Ohhh…one of my favorite kinds of books.  I would call it a mashup.  A little bit of romance, a little bit of sci-fi, throw in some politics and political commentary, add elements of a thriller.  Excellent.  Here is the synopsis:

It’s late afternoon in the tiny Portuguese fishing village of Naviras, where Eleanor Weeks is sipping wine and watching the ocean. Even though she’s been there dozens of times, how she arrived that particular afternoon is a mystery to her. Until she remembers she’s the wife of the British prime minister, and that she’s just been killed in a terrorist attack.

As Ellie explores her afterlife she finds other people she knew, all of whom died before she did. She recalls her troubled marriage during her husband’s rise to the very top of British politics.

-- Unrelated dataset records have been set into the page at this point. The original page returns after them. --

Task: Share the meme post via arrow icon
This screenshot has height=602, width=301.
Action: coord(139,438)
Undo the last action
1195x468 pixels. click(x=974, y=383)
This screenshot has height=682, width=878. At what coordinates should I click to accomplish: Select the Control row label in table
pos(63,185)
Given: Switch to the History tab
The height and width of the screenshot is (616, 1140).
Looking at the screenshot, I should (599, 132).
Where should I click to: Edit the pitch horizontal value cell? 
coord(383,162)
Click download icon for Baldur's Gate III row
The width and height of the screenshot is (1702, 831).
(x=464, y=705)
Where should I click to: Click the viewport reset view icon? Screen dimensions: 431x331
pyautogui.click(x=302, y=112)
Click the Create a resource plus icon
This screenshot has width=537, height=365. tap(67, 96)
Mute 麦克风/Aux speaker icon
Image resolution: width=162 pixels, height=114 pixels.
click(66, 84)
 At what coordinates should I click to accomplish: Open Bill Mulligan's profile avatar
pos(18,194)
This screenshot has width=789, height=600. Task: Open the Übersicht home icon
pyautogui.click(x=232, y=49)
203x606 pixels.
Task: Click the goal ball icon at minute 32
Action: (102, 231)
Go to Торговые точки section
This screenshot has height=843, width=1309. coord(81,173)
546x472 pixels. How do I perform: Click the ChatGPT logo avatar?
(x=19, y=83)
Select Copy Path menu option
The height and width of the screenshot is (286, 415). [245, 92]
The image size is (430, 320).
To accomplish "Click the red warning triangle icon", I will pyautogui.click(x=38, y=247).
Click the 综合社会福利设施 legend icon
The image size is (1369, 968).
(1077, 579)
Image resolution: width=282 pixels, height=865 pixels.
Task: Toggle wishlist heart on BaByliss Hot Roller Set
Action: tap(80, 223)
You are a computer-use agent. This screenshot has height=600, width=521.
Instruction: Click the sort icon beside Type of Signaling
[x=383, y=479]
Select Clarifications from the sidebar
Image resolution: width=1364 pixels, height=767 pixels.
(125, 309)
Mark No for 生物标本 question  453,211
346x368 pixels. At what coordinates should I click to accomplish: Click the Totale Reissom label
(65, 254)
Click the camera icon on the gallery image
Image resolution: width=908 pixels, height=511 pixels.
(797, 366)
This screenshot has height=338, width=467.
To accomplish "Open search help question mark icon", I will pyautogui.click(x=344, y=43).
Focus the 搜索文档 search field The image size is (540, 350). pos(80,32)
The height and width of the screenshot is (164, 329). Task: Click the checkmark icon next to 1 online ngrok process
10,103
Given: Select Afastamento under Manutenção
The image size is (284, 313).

She remembers the tragedy and secrets which dominated the last ten years of her life, before recounting her role in a conspiracy which threatens to destabilise not just Britain but the wider world. 

Both a political thriller and love story, Weeks in Naviras delves into the heart of a woman who sees first-hand the rise and fall of governments troubled by turmoil and crisis.

Beautifully written.  I really want to go to Naviras.  Like right now.  The way it is written, you can see the little village.  You can feel Ellie’s attachment to it.  You understand why it is where she would go.

The “flashbacks” aren’t puzzling at all.  When not written effectively, it can detract from the overall reading experience.  Not so with this book.  It only makes you want to keep reading on to find out what happens.  The author only feeds you enough information to spur you on.  It is maddening but at the same time satisfying when you finally DO get the answers.

Ellie is an intriguing character.  The ten year span that you get to know her is appropriate.  You get to see her grow as a mother, as a person.  The amount of courage it takes to do what she does on the last few pages is phenomenal.  She grows from someone afraid to confront her husband and his power to one who essentially takes on some unknown quantity to save the world.

I appreciate the honest depiction of depression.  The noonday demon.  The malaise.  And the portrayal of it in someone in Ellie’s position is appreciated as well.

I also liked the political commentary as well.  I can very well see the author’s political stance on recent events, but it isn’t overwhelming.  It isn’t a political book, it is more futuristic (I think?).  Not enough is specified to pinpoint exact events or political figures.  But the criticism rings loud and clear.

I also love the creativity employed with the mode of  terror device used.  I don’t want to give anything away, but put it this way, it will knock your socks off.  The twists are so unexpected, so genius.

Excellent, excellent book.  Highly recommended.  Definitely different, definitely eclectic.